新作能の意義 1
8月21日(火)国立能楽堂にての、新作能『散尊(サムソン)』の稽古が、順調に進んでいます。
当ブログ(5月20日)でもお知らせした通り、シテのサムソンは辰巳満次郎師、通常の能ではワキに相当する役柄のミルトンを金井雄資師、ツレのデリラを私が勤めます。
先日の下申し合わせでは、長々のセリフをスラスラと謡いこなした金井師はさすが。直面(能面をかけない)の盲目という、類例の無い役柄を既に雰囲気たっぷりに作り上げています。
はたまた満次郎師は、ただでさえ常人では考えられないほどの多忙の中、シテとツレの謡と型を、大変面白く作り上げました。
下申し合わせ終了後の、作者や演出家の新しい注文に対しても、的確な面白い演出のアイディアがポンポン飛び出てくる満次郎師の頭の中は、いったいどうなっているのでしょうか。

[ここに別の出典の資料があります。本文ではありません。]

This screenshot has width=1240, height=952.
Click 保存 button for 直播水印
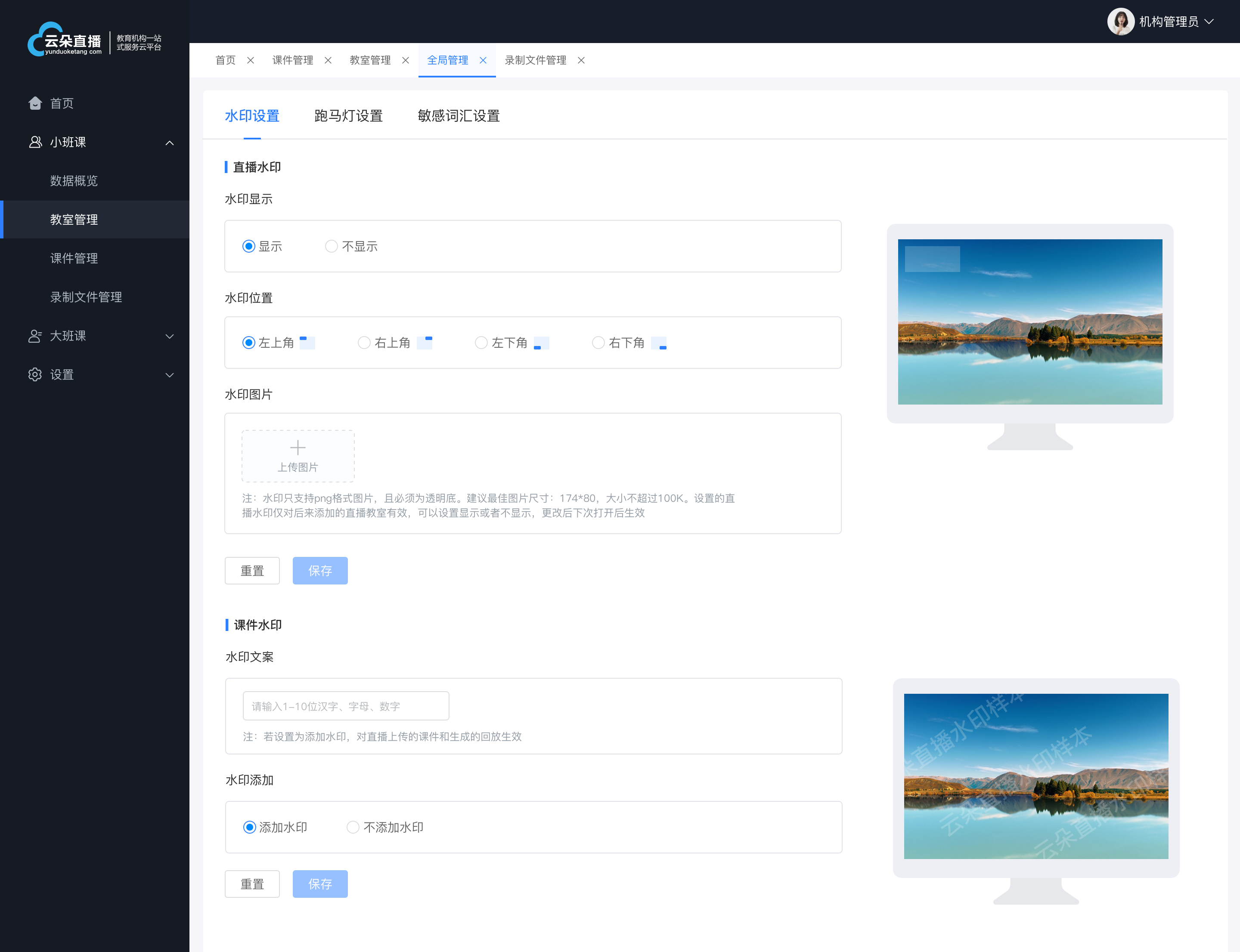coord(322,571)
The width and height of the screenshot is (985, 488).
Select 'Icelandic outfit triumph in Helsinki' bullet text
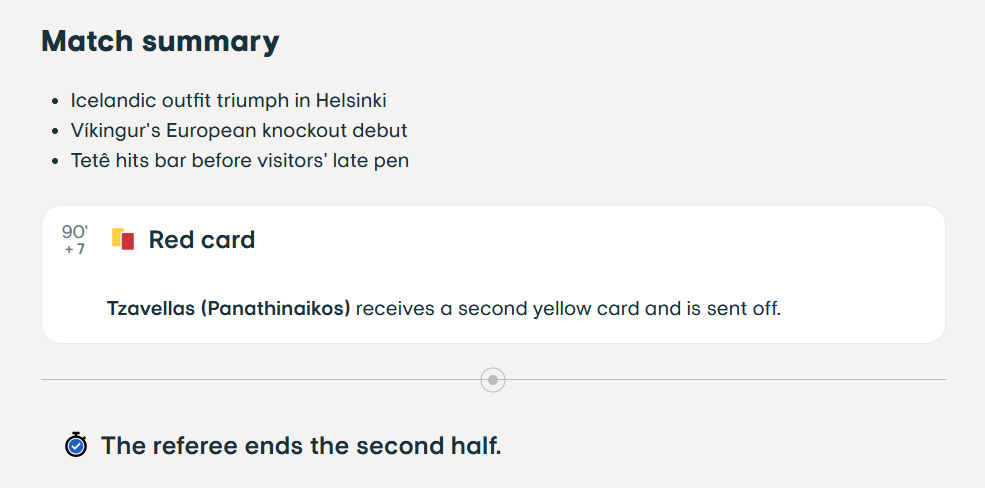click(x=228, y=101)
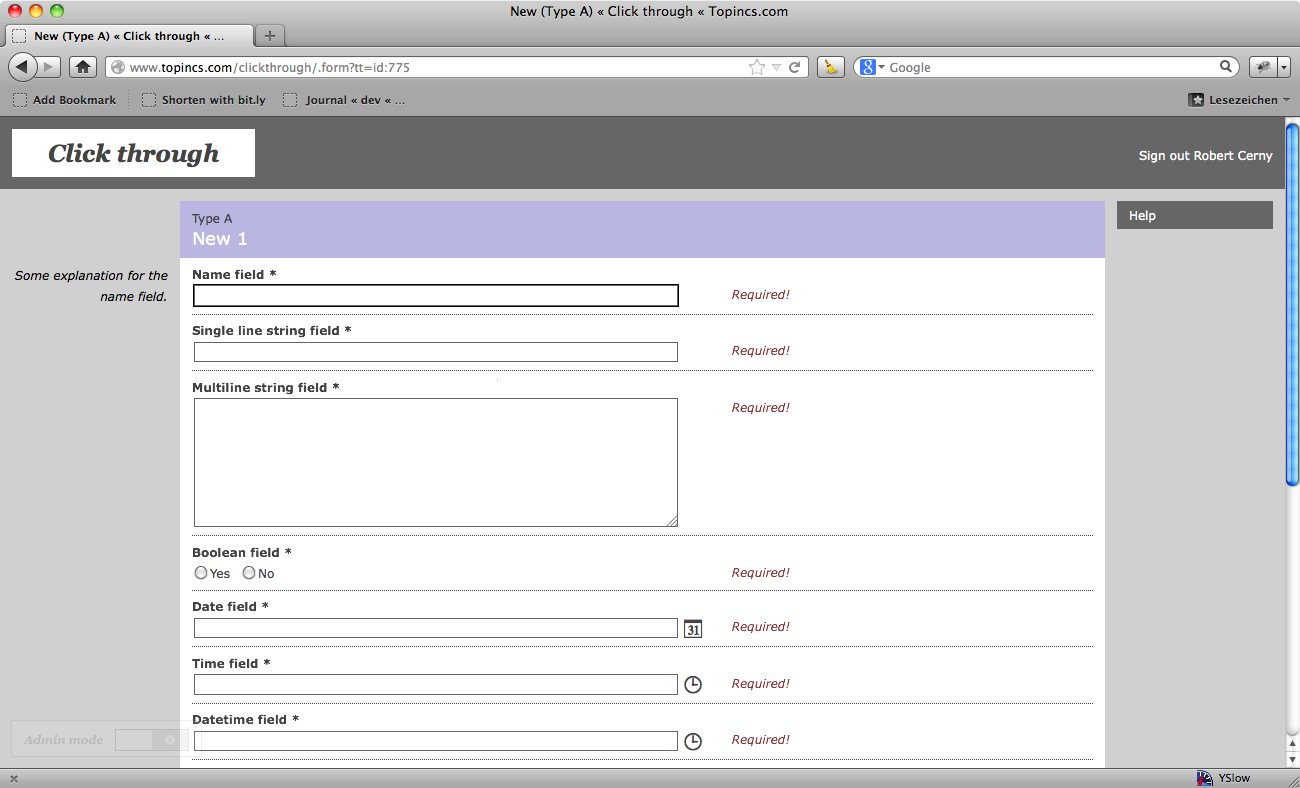Go back with the browser back arrow
Screen dimensions: 1300x788
coord(23,67)
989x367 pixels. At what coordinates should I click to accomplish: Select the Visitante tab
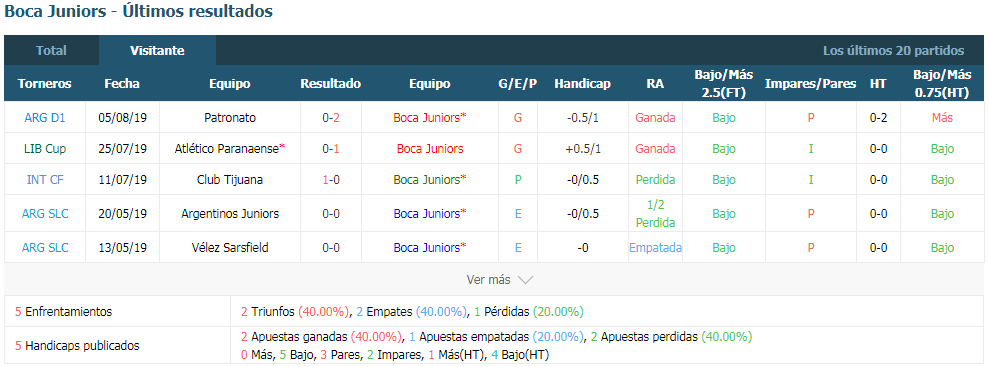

ところで、私ことデリラは、通常の能の稽古の通り、出来上がった型付(台本・演出書)に従って、作者・演出家の意図を汲み取って演じるのみですが、既存の古典の能と明らかに違うのは、過去に誰一人としてこの役を演じていないということです(当たり前ですが)。
大袈裟に、誤解を恐れずに言うと、何しろ私が世界で初めてこの能のデリラという役を演じるのですから、「手本が無い」という不安はありますが、型付に制約された中で、演技を自由にふくらますことができる面白さがあるように感じます。